Desde que comecei a dar aulas e conferências, trinta anos atrás, notei que, entre os alunos que me chegavam das universidades, os que mais se destacavam pelo radical desconhecimento da bibliografia da sua área profissional eram os psicólogos. Tudo o que sabiam era um pouco de behaviorismo, com umas pinceladas de Freud e Reich. Nunca tinham ouvido falar de Viktor Frankl, de Lipot Szondi, de Bettelheim, de Diel, de Le Senne, de Thibon e de mais algumas dezenas de autores de cuja existência, estupefatos, tiveram notícia pelas minhas aulas. Era incontornável a conclusão de que o Brasil tinha as piores faculdades de psicologia do mundo. Os microcéfalos do CFP são criaturas desse desastre pedagógico.

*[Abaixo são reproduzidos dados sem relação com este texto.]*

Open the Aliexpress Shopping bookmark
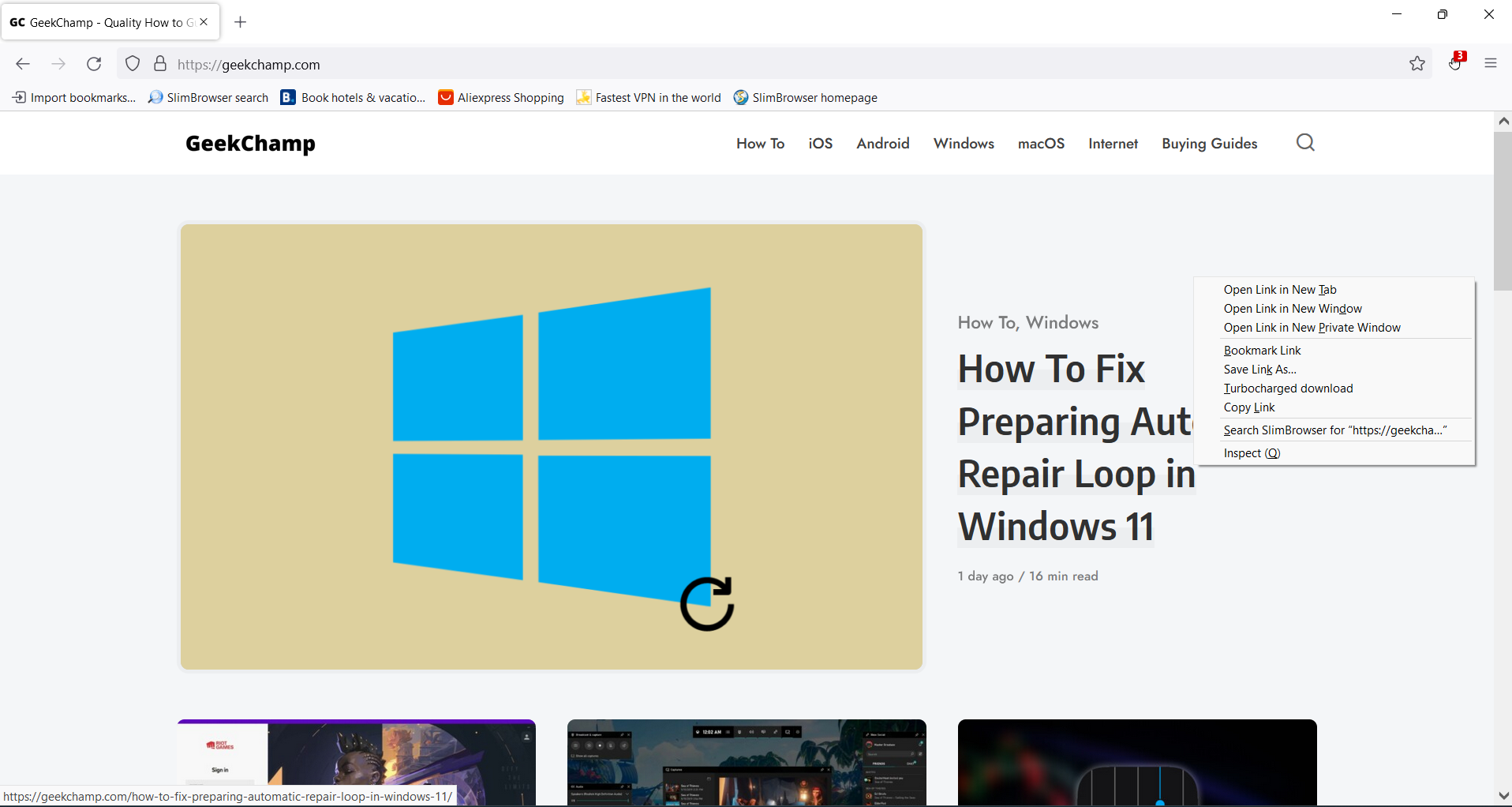1512x807 pixels. tap(502, 98)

Mesmo fora do âmbito estritamente cristão, pouco resta das grandes descobertas psicológicas do século XX se as amputamos do legado místico-religioso em que se apóiam. Não há como escapar da noção de “psicologia judaica” quando se entende o sentido profundo das obras de Viktor Frankl, Lipot Szondi, Otto Rank, Bruno Bettelheim e do próprio Sigmund Freud (v. David Bakan, Sigmund Freud and the Jewish Mystical Tradition, Princeton, NJ, Van Nostrand, 1958). Nem menciono, por falta de espaço, a imensidão do campo da psicologia esotérica islâmica que vem sendo recuperado nas últimas décadas por estudiosos do porte de um Seyyed Hossein Nasr. Também omito, pela mesma razão, a herança vedantina e budista.
Ainda dentro da área da psicologia cristã, nenhum psicólogo sério pode ignorar hoje um estudo de importância universal como Principles of Neurotheology, de Andrew B. Newberg, bem como outras pesquisas correntes sobre a função terapêutica da prece, objeto de uma bibliografia acadêmica de dimensões oceânicas. A crença ingênua dos apedeutas do CFP, de que tudo aquilo que venha com o nome de “cristão” está fora do terreno da psicologia clínica, revela apenas uma ignorância assombrosa, incompatível não só com a sua pretensão de fiscalizar a atividade profissional dos psicólogos, mas com o simples exercício dessa atividade mesma.
Não, não estou defendendo a psicóloga Marisa Lobo ante o CFP. Estou defendendo, literalmente e sem meias medidas, o fechamento dessa entidade e a responsabilização penal de seus diretores por exercerem o ofício sem ter conhecimentos cuja falta seria indesculpável até mesmo em simples estudantes da matéria.
P.S. – Algumas excelentes contribuições à psicologia cristã partiram do Brasil. Exemplo: As Chaves do Inconsciente, de Renate Jost de Moraes, Rio, Agir, 1985.